- East Ballina
- Coordinates: 28°51′34″S 153°35′00″E﻿ / ﻿28.8595°S 153.5833°E
- Country: Australia
- State: New South Wales
- Region: NSW North Coast
- LGA: Ballina Shire;

Population
- • Total: 5,571 (2016 census)
- Postcode: 2478

= East Ballina =

East Ballina, New South Wales is a suburb of the town of Ballina, New South Wales and has three main beaches: Angels Beach, Shelly Beach and Lighthouse Beach. It is also the location of Shaws Bay, which was named for one of the early settles James Shaw.

It is also the location of the historic Richmond River Light which was built in 1879. Another popular attraction is the Shaws Bay Hotel, which is located alongside a now historic house, constructed in 1881, and known first as 'Fenwick House' after Captain Thomas Fenwick.

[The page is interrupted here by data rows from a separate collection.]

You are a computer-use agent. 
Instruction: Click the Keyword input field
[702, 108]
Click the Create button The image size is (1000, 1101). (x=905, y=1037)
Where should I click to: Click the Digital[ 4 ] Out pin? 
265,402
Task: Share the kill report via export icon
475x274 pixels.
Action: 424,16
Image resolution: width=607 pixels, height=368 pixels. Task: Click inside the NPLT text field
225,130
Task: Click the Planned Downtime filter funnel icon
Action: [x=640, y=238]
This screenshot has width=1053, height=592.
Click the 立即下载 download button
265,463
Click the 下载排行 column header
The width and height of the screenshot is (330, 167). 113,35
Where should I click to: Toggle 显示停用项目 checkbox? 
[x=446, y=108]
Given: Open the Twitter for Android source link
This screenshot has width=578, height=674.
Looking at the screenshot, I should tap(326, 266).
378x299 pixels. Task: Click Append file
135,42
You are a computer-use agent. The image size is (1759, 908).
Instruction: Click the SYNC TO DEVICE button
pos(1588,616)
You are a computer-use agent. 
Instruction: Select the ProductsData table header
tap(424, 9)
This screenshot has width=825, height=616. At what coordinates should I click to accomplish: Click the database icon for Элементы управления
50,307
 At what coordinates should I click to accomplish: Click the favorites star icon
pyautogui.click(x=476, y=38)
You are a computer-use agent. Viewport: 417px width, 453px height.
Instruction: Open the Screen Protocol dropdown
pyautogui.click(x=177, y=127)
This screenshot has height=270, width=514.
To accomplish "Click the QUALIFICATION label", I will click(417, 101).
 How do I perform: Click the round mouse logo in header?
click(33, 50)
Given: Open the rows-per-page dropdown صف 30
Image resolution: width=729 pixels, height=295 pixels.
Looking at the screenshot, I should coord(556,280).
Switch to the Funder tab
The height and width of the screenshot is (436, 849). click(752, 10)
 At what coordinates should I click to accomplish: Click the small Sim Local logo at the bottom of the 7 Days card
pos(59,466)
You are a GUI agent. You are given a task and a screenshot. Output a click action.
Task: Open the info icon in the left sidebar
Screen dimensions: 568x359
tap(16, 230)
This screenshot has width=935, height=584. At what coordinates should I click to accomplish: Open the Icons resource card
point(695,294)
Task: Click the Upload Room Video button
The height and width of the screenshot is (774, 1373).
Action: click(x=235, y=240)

It is on the lands of the Bundjalung people, who are the traditional owners of this area.

== History ==
East Ballina was the original settlement of Ballina and it is where the timber cutters, the first Europeans to settle in this area, initially camped. They originally called the area Deptford and the area around Shaws Bay was called New Chum Tom.

East Ballina is the site of the East Ballina Massacre, sometimes called the Black Head massacre, in 1853-1854 which was one of the Richmond River massacres.